### Required action
Switch "screenshot" to "screen capture" in the entries from the line with "What do you see at coordinates (32, 55)" through the end of the entries, and give back only those lines, otherwise unchanged.

### Data supplied
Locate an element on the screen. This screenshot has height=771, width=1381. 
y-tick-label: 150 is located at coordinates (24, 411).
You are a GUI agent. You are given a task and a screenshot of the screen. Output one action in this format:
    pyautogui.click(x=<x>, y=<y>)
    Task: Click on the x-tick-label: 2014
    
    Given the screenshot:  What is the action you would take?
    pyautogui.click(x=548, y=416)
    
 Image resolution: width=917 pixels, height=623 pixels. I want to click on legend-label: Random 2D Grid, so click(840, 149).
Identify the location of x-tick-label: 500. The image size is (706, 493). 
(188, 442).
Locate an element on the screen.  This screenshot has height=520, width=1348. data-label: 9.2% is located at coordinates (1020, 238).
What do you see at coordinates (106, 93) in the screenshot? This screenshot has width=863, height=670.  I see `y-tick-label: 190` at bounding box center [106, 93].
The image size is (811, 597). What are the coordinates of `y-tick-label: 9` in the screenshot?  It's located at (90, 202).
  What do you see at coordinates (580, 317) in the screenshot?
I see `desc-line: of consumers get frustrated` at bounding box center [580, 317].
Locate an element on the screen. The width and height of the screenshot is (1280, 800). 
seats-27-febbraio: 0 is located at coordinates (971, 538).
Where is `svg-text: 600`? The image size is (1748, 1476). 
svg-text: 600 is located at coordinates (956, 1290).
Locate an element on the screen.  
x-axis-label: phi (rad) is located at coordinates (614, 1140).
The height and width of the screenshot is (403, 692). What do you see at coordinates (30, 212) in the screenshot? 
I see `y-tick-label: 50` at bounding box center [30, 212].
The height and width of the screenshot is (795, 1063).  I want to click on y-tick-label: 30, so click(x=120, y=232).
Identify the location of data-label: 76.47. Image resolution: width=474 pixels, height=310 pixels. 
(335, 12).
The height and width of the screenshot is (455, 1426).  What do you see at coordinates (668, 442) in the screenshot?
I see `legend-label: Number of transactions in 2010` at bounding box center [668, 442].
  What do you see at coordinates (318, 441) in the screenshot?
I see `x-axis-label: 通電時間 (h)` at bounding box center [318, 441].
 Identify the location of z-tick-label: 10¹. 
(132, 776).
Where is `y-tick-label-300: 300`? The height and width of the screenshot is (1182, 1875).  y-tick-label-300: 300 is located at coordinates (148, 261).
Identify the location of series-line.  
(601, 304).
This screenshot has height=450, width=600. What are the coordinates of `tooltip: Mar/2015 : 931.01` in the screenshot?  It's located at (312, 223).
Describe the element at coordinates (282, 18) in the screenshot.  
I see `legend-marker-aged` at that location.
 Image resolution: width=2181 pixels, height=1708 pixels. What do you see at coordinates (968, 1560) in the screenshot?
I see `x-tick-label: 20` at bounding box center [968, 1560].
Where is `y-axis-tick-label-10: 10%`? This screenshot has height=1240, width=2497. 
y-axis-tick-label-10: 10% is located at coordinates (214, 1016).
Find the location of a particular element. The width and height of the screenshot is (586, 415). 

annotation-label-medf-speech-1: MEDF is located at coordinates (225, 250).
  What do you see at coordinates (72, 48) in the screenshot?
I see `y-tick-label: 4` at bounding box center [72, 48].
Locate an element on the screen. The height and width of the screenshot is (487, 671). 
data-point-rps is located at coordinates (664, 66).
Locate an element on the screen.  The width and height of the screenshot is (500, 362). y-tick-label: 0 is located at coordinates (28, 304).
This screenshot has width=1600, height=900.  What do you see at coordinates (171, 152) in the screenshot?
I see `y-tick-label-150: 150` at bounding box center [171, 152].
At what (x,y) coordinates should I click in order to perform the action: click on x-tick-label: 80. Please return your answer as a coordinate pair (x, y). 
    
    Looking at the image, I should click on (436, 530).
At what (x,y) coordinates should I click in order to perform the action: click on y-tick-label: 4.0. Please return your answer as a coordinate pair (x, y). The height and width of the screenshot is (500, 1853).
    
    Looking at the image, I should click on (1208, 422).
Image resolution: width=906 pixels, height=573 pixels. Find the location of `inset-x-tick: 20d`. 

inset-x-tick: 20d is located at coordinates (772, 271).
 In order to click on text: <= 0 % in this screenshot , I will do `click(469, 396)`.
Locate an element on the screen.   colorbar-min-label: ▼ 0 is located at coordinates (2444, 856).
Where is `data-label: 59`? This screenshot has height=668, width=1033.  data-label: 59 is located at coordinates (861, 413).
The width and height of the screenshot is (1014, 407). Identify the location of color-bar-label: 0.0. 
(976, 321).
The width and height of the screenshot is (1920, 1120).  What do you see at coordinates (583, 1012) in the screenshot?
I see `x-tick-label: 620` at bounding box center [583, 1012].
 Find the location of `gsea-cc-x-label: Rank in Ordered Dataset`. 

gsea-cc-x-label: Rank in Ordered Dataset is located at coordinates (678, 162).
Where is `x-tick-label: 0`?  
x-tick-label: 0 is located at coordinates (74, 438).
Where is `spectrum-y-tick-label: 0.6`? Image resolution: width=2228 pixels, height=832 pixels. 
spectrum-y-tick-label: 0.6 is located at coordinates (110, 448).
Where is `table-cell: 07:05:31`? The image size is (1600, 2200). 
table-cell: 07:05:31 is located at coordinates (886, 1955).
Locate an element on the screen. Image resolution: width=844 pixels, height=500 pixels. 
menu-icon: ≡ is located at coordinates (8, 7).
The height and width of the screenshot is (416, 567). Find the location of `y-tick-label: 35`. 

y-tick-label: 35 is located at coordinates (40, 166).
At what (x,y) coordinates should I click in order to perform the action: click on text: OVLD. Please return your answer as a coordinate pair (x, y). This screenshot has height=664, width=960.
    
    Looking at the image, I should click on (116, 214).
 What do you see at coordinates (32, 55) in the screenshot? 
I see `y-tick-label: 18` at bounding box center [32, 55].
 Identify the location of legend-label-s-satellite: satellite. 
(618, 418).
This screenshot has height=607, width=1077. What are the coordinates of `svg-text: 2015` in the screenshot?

### Solved problem
 What do you see at coordinates (32, 55) in the screen capture? 
I see `y-tick-label: 18` at bounding box center [32, 55].
 Identify the location of legend-label-s-satellite: satellite. 
(618, 418).
This screen capture has height=607, width=1077. What are the coordinates of `svg-text: 2015` in the screen capture?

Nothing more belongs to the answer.